2026-06-26·7 min Lesezeit

30 Prozent manueller Arbeitszeit einsparen – das klingt ambitioniert. Doch Untersuchungen zeigen, dass genau das für viele mittelständische Unternehmen realistisch ist, wenn sie anfangen, ihre Geschäftsprozesse systematisch zu digitalisieren und zu automatisieren. Das Gute daran: Es braucht keine komplette digitale Transformation auf einmal. Oft reichen gezielte Eingriffe in den richtigen Stellen, um sofort spürbare Entlastung zu schaffen. Dieser Artikel zeigt Ihnen, welche Prozesse sich besonders gut eignen, welche Werkzeuge helfen und wie der Einstieg gelingt.
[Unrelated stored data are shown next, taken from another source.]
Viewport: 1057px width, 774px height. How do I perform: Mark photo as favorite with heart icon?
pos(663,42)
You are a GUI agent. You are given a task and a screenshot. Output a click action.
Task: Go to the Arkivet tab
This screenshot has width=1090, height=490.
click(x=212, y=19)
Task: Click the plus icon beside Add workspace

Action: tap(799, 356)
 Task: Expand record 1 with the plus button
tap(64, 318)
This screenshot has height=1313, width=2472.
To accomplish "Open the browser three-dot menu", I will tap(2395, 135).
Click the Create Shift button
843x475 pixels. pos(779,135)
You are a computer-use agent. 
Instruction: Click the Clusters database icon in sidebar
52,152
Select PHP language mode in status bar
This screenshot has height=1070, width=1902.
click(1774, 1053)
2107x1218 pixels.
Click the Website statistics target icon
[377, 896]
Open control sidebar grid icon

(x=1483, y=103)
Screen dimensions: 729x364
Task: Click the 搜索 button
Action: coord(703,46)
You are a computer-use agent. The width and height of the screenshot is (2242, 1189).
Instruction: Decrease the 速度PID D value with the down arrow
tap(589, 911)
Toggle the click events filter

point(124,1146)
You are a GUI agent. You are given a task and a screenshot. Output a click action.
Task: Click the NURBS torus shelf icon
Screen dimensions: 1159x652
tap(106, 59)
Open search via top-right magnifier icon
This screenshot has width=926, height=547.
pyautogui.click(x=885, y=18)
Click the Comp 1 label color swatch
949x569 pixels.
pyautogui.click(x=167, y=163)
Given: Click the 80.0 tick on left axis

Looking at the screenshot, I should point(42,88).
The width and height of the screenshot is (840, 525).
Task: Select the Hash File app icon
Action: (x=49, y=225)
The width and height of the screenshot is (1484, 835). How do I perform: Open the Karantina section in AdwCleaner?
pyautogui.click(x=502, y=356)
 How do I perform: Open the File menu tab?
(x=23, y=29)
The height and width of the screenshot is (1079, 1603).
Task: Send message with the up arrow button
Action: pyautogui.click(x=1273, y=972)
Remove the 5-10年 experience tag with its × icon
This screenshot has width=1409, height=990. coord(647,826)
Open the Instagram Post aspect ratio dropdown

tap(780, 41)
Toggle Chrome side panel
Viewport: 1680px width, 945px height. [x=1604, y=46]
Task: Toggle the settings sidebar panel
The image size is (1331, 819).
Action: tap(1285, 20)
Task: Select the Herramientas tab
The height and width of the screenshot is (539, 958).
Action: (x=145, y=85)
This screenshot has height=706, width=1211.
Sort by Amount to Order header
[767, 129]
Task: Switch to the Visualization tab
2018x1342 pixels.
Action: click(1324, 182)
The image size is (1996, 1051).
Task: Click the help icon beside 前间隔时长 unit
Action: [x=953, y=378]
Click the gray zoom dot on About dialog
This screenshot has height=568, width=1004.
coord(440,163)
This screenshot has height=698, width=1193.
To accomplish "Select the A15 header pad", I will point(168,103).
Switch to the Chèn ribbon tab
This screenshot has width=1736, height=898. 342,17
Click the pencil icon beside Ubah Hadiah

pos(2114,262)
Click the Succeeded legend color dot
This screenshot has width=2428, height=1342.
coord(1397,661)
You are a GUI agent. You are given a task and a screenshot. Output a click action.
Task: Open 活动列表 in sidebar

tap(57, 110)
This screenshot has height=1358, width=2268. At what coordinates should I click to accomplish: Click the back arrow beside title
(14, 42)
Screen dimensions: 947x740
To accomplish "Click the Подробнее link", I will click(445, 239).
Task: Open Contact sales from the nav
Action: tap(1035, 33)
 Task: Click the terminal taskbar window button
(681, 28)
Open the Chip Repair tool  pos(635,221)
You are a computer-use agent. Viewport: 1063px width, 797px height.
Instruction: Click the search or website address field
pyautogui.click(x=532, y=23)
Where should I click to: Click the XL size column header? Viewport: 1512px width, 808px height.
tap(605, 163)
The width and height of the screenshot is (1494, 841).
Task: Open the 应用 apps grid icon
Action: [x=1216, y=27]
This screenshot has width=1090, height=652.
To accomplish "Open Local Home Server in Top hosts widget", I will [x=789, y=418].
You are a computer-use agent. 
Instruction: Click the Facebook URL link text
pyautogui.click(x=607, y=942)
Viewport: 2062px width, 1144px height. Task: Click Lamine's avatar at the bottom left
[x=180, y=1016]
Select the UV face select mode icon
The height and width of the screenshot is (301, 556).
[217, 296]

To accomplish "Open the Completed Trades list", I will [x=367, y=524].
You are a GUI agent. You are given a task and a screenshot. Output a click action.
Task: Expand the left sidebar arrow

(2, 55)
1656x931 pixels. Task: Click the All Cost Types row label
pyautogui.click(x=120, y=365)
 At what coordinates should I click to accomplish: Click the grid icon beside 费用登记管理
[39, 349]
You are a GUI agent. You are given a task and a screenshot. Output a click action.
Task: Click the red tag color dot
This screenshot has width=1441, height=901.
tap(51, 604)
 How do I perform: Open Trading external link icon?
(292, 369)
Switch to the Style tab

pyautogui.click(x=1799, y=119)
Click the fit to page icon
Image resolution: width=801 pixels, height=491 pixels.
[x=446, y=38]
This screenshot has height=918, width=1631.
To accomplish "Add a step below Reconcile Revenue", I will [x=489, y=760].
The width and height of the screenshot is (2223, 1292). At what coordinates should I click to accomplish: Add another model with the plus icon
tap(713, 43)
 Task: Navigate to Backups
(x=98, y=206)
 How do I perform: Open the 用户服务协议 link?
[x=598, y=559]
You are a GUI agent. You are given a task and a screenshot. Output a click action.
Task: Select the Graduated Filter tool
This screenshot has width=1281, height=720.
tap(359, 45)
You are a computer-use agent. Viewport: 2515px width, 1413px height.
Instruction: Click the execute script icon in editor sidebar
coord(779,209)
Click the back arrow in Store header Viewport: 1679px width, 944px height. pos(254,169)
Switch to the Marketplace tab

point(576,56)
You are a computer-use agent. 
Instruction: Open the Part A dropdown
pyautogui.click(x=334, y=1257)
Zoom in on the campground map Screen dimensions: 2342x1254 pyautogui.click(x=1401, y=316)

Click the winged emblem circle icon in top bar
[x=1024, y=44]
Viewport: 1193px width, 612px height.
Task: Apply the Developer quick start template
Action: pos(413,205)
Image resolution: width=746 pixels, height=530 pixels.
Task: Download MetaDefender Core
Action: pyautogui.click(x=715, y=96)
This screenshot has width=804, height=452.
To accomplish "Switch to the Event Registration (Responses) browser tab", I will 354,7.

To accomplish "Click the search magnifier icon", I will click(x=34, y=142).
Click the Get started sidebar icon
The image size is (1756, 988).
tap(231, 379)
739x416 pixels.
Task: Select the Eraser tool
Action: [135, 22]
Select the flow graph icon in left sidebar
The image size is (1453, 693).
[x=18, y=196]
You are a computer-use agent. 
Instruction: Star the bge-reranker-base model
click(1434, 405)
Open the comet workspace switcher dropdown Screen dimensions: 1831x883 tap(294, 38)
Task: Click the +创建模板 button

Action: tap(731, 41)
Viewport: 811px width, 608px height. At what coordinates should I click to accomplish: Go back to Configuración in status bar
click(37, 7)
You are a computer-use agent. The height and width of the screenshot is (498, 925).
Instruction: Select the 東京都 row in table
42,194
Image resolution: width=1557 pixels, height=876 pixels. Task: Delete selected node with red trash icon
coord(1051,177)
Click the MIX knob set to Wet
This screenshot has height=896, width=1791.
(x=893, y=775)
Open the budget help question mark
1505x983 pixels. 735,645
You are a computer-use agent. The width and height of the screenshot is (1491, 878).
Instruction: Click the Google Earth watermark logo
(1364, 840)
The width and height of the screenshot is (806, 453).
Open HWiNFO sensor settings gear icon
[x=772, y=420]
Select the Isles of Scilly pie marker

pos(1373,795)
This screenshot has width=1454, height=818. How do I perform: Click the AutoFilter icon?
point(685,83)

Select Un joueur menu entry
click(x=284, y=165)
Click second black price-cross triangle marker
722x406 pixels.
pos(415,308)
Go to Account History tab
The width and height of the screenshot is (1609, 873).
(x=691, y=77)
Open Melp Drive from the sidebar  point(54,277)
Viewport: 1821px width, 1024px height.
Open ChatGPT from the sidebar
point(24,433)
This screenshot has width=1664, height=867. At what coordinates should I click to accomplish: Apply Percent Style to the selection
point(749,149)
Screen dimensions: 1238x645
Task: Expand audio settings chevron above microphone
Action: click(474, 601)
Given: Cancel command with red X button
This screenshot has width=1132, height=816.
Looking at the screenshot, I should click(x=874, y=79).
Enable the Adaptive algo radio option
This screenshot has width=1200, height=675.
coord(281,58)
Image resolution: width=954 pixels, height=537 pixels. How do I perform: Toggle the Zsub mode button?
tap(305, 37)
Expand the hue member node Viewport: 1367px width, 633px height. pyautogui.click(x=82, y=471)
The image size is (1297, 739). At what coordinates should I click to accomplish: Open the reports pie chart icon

Welche Prozesse sich für Automatisierung eignen

Nicht jeder Prozess lässt sich automatisieren – und nicht jeder sollte es. Die besten Kandidaten sind Aufgaben, die sich regelmäßig wiederholen, klaren Regeln folgen und bislang manuell erledigt werden. Typische Beispiele aus dem Mittelstand sind: das Weiterleiten und Kategorisieren von E-Mails, das Erstellen und Versenden von Angeboten und Rechnungen, die Pflege von Kundendaten in CRM-Systemen, die interne Weitergabe von Informationen zwischen Abteilungen sowie das Erstellen von Berichten auf Basis vorhandener Daten. Gemeinsam haben all diese Aufgaben: Sie kosten Zeit, sind selten anspruchsvoll, und ein Fehler schleicht sich leicht ein. Genau hier entfaltet Automatisierung ihren größten Nutzen.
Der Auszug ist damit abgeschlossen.